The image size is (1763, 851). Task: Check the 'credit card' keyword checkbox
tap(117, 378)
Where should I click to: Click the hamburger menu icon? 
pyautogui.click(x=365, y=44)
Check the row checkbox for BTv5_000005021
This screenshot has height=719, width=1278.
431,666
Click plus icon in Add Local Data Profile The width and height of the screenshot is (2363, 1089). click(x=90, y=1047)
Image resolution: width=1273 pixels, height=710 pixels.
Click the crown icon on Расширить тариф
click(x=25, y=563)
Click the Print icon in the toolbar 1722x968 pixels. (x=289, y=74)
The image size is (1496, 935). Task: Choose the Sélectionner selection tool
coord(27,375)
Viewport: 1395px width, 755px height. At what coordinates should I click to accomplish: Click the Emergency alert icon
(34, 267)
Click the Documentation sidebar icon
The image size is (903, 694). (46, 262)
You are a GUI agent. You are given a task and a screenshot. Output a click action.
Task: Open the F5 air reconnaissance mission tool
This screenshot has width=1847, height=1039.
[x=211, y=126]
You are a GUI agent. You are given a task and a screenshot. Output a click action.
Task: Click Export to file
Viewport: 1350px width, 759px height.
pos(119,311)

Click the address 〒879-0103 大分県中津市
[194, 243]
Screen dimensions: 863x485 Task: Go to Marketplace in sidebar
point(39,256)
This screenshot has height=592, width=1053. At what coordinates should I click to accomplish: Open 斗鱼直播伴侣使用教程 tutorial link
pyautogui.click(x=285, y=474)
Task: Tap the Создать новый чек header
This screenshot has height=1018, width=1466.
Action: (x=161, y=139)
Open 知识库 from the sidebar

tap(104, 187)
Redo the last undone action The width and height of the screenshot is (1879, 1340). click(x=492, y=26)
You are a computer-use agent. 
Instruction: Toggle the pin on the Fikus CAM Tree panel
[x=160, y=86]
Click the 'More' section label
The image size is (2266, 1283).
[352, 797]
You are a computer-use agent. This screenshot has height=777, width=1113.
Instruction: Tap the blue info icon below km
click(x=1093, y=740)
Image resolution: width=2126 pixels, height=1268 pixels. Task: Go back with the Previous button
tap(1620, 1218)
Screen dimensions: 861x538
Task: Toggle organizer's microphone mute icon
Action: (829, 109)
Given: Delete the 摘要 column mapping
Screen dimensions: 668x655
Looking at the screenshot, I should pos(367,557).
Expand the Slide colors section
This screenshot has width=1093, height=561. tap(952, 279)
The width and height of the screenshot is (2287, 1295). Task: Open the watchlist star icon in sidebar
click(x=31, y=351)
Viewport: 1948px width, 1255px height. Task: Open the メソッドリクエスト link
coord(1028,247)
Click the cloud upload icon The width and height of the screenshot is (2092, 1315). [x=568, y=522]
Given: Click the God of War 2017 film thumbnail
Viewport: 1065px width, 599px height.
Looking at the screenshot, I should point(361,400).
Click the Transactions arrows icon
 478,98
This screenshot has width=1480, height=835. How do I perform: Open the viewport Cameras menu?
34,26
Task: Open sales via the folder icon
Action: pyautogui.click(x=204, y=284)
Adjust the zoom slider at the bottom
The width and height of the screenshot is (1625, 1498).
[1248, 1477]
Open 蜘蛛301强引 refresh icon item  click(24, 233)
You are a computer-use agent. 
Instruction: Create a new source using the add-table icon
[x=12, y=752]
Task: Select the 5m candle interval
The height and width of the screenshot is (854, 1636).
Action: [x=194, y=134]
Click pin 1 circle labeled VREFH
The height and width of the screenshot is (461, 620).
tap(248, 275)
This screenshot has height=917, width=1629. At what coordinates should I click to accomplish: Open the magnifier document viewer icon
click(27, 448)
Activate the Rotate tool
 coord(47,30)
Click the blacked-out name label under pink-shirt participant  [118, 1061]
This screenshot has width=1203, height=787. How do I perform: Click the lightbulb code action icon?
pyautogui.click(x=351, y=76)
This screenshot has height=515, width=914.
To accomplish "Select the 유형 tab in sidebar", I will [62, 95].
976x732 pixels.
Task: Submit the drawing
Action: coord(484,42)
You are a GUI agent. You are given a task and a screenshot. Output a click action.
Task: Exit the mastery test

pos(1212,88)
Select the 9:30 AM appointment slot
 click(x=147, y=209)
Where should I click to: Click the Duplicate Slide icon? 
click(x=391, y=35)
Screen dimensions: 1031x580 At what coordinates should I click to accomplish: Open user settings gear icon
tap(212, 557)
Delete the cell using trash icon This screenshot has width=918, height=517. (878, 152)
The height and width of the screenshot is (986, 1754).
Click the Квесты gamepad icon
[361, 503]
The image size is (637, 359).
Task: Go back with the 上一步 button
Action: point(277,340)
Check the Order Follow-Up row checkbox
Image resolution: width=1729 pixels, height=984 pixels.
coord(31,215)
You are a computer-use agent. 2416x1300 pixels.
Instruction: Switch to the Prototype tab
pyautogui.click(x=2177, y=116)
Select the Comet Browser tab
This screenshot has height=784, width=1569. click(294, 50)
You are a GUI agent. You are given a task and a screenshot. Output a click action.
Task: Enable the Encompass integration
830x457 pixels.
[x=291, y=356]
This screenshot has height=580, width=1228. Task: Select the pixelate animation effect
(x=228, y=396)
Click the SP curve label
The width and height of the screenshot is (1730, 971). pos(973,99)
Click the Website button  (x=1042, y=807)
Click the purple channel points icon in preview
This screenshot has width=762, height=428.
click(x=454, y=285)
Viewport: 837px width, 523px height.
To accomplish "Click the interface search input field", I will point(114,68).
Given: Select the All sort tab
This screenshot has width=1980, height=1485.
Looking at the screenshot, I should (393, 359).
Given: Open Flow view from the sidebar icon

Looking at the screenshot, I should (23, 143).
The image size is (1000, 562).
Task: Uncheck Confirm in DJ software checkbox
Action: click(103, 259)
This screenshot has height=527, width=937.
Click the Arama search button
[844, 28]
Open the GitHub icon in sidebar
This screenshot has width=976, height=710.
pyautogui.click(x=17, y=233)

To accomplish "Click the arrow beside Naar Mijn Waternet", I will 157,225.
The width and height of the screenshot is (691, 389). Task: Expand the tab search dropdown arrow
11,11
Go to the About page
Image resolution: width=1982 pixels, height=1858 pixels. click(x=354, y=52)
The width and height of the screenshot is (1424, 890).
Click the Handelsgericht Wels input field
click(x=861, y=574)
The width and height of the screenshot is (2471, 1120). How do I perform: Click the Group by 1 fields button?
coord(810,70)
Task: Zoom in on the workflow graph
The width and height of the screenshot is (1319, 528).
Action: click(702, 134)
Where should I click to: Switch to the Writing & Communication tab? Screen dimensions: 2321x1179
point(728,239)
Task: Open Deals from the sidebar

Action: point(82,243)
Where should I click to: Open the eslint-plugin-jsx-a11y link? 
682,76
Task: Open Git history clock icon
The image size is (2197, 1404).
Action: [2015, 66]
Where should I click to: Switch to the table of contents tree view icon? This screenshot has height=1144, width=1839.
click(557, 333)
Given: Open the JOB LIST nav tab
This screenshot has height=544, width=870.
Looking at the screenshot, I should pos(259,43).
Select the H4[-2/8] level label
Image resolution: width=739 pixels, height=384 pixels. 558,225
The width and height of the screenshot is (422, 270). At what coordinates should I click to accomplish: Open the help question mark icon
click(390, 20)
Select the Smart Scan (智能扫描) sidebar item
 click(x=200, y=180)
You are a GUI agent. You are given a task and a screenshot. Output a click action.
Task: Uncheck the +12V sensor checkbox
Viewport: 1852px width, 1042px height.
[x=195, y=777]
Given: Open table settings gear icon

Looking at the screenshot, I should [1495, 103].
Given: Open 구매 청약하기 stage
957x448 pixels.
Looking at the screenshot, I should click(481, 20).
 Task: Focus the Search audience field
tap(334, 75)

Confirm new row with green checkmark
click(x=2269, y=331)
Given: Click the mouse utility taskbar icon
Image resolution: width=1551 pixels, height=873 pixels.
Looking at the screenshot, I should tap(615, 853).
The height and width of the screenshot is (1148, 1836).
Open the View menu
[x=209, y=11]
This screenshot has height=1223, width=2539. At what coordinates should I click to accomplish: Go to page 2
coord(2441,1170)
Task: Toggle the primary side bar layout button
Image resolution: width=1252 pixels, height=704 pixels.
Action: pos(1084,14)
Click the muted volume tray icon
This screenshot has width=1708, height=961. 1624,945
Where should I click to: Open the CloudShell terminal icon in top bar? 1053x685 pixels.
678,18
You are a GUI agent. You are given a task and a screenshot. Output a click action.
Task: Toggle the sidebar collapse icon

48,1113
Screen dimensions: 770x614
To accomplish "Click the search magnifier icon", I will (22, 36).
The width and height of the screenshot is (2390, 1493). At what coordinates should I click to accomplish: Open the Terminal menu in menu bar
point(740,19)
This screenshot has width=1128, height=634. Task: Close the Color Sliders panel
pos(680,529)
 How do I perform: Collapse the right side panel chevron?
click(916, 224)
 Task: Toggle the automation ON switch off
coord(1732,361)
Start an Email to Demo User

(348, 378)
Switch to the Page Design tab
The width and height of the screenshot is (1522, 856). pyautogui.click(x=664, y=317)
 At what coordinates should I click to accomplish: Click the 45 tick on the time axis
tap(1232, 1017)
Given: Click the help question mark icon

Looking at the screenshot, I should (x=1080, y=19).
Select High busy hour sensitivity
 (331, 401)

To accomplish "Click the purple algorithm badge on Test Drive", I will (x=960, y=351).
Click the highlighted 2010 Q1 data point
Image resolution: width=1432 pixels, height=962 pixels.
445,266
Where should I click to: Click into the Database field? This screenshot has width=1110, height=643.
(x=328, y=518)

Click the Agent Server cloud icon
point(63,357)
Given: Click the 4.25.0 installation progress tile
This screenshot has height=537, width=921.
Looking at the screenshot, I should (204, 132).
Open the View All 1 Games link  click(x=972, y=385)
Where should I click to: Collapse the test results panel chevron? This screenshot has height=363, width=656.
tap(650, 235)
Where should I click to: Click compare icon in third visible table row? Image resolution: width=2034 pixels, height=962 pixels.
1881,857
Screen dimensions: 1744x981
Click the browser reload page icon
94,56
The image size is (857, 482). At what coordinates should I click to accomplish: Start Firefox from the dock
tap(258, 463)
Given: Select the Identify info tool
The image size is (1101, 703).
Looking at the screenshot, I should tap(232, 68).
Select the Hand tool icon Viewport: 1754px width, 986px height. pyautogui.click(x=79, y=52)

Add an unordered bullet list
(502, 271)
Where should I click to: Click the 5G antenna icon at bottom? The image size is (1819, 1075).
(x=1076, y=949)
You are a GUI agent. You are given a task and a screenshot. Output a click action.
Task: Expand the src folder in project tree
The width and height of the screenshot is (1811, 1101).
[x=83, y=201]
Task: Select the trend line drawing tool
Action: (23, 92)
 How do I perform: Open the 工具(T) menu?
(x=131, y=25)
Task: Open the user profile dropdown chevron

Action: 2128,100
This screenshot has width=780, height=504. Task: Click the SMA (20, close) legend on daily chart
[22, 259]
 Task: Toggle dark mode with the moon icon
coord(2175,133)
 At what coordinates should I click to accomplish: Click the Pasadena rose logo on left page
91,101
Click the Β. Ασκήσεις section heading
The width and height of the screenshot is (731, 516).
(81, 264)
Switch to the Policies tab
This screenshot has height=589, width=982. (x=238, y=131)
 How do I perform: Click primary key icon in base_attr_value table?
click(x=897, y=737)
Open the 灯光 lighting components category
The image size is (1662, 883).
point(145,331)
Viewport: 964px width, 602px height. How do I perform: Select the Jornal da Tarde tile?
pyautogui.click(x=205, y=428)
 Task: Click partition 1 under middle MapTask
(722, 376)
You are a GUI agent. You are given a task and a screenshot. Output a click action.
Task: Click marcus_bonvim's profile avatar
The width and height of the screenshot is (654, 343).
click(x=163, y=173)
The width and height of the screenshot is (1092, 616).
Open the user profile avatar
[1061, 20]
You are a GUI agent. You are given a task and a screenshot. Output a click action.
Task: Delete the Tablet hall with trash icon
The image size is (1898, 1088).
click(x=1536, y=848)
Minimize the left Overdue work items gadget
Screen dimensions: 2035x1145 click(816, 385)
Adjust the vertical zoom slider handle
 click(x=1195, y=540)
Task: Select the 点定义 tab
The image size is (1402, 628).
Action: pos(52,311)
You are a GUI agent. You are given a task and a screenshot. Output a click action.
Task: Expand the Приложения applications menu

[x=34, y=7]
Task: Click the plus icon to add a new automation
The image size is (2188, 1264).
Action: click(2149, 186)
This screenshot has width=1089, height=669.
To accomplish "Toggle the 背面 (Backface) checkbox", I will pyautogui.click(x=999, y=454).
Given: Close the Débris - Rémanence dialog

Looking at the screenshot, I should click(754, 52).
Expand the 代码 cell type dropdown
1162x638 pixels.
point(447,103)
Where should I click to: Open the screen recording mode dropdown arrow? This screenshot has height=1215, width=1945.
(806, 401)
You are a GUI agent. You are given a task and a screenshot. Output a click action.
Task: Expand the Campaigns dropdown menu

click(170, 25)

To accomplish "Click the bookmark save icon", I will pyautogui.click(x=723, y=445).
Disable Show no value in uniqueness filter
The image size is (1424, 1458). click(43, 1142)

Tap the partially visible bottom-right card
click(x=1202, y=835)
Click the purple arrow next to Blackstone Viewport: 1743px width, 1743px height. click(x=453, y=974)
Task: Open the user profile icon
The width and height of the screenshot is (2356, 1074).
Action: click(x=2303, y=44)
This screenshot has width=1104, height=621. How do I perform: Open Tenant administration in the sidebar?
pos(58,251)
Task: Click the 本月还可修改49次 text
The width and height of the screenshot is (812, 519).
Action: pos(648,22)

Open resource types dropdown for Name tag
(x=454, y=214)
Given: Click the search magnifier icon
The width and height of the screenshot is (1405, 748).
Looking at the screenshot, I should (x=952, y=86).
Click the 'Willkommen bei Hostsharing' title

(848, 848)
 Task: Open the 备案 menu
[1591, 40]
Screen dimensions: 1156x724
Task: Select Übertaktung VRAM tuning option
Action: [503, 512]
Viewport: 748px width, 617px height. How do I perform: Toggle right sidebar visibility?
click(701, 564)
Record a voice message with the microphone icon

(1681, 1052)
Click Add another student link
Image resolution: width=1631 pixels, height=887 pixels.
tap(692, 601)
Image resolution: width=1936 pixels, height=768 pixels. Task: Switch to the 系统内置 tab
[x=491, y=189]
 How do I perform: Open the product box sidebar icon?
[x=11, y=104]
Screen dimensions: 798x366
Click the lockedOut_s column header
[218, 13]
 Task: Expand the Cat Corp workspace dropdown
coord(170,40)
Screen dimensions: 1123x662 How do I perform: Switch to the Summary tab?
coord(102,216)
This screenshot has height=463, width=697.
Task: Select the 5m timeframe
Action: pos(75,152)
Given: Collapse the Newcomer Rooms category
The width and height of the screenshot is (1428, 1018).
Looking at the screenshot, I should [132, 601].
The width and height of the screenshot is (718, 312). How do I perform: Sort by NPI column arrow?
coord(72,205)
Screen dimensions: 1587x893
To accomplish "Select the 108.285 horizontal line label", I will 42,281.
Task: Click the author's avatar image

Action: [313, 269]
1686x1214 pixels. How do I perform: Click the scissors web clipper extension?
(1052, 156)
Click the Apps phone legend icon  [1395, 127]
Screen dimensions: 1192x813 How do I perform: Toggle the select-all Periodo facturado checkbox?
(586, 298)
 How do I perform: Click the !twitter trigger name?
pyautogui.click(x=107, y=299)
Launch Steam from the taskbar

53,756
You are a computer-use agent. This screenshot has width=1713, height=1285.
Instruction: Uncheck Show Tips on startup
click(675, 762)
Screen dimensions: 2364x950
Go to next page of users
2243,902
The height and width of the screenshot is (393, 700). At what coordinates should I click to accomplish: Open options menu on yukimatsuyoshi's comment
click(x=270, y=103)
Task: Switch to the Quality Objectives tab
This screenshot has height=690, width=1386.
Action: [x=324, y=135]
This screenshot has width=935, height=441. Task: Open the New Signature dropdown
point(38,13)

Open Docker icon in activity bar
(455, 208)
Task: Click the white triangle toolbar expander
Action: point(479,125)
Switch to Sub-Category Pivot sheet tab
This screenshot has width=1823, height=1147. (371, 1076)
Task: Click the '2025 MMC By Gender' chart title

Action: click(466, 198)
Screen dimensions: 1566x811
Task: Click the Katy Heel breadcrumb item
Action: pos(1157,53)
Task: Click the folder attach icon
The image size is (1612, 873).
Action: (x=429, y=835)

■ Exercise brief
Return, from the material above, every line with the word "Delete".

■ Expected answer
Given: Delete the 摘要 column mapping
Delete the cell using trash icon This screenshot has width=918, height=517. (878, 152)
Task: Delete the Tablet hall with trash icon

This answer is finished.